Excerpt:
------------------------------------------------
The lost studios of Bollywood still carry the romance and innocence of filmmaking in another era. Open takes a whirlwind tour
Kaveree Bamzai Kaveree Bamzai | 12 May, 2023
Bombay Talkies, Malad Now in ruins, was built in 1934 by Himanshu Rai and Devika Rani, and launched stars like Ashok Kumar and Dilip Kumar (Photos: Apoorva Guptay)
THERE’S A KIND OF hush as you enter the room on the second floor of Mehboob Studio, built in 1943. It’s Art Deco, the glass door bearing the famous hammer-and-sickle logo of the studio, the furniture inside dating back to the 1940s, a hand-painted poster of Mehboob Khan with Jawaharlal Nehru on the wall. There are also framed photographs of the iconic director with assorted cinematic giants—one is with stars Kim Novak and Jimmy Stewart, another with Hollywood legendary filmmaker Cecil B DeMille. One floor below is Dev Anand’s private room, the walls still bearing holes made by dressing tables and paintings that have been removed. “This is where Dev Saab introduced me to Zeenat Aman and Tina Munim,” says an old-timer, adding that the actor-director’s son, Suneil, returned the key to his sanctum sanctorum a few days after he passed away. “He is a gentleman, as was his father,” he adds.
A few kilometres away from the tree-lined, four-acre plot that once housed several orchards and six wells in which Mehboob Studio still stands tall, its nine sound stages now increasingly used to film commercials rather than movies, a moist-eyed Kiran Shantaram stands beneath the imposing portrait of his father, the actor, director, producer V Shantaram aka Anna Saheb, at the entrance of Rajkamal Kalamandir. The man who made socially realistic movies, such as Dr Kotnis Ki Amar Kahani, based on KA Abbas’ biography And One Did Not Come Back! in 1946, and song-and-dance spectacles such as Jhanak Jhanak Payal Baje in 1955 for which he mortgaged his wife’s jewellery and his studio, is still very much a presence in Rajkamal Kalamandir. Its third floor remains as it was—divided into his private quarters where his second wife, the actor Sandhya, still stays and his office, which has three posters—the hand-painted symbol of Prabhat Film Company, Pune, where he started and which he left in 1941; Rajkamal Kalamandir, which he created; and of Sandhya. From the first close-up with a telephoto lens to the first colour film in Marathi, there was much that Shanataram’s studio contributed to the industry.
------------------------------------------------
Requirements:
1. Could you copy out the Bollywood studios piece word for word, everything from "The lost studios" down to "(Photos: Apoorva Guptay)"?
2. How would you say this sentence from the Bollywood studios piece in Spanish: "The lost studios of Bollywood still carry the romance and innocence of filmmaking in another era."
------------------------------------------------
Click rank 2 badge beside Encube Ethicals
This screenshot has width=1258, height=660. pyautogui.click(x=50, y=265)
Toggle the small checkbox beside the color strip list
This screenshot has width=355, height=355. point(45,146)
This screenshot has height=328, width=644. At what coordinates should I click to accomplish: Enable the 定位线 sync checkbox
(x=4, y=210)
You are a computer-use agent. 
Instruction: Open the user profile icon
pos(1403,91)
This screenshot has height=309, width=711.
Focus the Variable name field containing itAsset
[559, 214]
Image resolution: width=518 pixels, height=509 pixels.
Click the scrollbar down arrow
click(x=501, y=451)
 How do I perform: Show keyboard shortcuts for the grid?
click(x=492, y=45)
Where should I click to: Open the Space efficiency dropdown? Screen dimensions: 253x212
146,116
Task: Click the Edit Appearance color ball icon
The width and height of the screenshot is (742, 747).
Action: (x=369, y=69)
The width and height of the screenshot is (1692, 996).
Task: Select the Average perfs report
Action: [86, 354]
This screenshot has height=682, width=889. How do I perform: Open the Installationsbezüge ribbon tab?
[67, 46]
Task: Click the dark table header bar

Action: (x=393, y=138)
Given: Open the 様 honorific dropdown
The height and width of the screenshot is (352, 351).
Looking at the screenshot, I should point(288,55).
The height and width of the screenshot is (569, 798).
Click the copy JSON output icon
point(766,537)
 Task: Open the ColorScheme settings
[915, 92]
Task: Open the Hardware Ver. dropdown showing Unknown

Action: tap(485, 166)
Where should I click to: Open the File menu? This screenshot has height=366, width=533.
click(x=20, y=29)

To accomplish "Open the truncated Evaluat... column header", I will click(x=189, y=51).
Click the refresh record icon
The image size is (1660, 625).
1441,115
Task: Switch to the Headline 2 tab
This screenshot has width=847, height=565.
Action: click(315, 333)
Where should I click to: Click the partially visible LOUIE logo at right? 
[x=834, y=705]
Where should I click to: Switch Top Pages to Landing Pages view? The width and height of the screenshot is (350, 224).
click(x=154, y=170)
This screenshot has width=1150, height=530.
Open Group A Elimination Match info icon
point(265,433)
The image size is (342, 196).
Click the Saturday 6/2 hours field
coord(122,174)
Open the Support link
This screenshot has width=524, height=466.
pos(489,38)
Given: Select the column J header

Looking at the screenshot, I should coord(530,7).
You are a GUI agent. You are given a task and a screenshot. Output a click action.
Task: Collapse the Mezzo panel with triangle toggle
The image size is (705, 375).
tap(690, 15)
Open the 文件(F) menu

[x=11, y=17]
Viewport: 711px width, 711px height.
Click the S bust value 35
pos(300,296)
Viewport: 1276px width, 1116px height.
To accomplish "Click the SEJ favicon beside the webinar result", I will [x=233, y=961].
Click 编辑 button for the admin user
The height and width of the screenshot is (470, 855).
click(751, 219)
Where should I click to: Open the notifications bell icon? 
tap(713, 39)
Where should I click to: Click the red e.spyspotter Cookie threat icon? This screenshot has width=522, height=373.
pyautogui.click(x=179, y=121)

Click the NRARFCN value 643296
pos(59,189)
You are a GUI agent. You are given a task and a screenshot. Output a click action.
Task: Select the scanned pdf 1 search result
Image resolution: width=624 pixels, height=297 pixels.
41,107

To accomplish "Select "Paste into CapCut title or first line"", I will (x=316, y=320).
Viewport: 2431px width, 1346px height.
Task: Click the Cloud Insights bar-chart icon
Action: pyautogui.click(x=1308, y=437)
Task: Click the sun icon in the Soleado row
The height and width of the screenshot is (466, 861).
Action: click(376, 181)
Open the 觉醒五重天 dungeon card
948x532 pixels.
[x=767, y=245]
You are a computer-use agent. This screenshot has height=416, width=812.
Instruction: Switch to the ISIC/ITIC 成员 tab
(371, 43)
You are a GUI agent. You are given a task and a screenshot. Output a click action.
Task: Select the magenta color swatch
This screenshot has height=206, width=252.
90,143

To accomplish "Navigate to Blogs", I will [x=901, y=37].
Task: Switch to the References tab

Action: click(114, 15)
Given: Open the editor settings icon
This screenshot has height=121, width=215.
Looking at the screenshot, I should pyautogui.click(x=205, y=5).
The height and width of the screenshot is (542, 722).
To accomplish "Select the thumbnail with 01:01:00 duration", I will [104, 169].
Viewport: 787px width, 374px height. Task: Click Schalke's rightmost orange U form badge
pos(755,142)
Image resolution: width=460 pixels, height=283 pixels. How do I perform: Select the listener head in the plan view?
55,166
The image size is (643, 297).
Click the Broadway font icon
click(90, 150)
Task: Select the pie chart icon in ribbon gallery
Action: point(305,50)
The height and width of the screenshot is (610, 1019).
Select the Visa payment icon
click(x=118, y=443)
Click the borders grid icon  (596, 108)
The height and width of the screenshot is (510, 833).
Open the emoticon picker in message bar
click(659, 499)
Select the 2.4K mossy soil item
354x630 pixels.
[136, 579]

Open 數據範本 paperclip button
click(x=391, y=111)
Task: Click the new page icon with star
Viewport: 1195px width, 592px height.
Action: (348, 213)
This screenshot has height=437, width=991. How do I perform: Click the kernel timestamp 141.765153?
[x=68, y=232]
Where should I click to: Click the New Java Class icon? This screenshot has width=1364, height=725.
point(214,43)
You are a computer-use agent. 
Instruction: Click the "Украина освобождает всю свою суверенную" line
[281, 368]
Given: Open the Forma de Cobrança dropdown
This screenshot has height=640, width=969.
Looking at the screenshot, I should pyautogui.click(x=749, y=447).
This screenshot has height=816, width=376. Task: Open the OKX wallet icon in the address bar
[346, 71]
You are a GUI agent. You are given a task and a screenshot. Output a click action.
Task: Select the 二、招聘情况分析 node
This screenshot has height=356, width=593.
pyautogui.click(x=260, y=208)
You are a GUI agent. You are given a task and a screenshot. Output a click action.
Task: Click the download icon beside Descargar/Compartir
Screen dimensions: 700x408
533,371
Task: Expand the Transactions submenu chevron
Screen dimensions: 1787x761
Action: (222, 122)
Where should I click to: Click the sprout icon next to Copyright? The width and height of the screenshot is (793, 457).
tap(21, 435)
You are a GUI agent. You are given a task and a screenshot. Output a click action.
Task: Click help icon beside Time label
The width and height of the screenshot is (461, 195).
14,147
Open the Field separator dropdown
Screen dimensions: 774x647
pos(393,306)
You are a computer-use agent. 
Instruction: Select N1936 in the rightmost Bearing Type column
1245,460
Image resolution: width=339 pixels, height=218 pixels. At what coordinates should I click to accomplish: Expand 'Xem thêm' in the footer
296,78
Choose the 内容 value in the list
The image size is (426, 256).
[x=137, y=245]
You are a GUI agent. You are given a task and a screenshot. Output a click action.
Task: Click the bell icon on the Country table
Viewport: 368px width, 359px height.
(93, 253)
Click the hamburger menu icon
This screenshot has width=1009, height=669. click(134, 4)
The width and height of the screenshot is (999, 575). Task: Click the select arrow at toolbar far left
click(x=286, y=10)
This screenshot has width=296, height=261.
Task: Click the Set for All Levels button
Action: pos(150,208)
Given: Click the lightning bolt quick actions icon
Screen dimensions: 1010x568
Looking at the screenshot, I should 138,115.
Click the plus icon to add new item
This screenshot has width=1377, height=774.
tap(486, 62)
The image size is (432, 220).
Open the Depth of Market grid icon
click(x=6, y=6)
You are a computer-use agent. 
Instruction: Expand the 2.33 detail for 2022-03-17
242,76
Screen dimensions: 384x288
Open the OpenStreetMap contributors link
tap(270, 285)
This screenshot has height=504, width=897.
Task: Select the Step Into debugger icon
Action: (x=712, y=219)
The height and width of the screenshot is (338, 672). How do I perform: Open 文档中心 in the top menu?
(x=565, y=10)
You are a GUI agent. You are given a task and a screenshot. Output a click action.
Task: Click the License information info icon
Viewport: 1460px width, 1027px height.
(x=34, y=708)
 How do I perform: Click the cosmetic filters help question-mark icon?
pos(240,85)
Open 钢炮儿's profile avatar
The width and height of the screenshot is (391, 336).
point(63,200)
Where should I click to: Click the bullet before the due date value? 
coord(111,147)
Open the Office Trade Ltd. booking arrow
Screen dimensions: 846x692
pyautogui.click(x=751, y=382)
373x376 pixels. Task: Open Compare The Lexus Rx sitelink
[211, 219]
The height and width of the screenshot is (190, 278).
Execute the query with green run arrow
------------------------------------------------
Answers to the exercises:
1.
The lost studios of Bollywood still carry the romance and innocence of filmmaking in another era. Open takes a whirlwind tour
Kaveree Bamzai Kaveree Bamzai | 12 May, 2023
Bombay Talkies, Malad Now in ruins, was built in 1934 by Himanshu Rai and Devika Rani, and launched stars like Ashok Kumar and Dilip Kumar (Photos: Apoorva Guptay)

2. Los estudios perdidos de Bollywood todavía conservan el romanticismo y la inocencia del cine de otra época.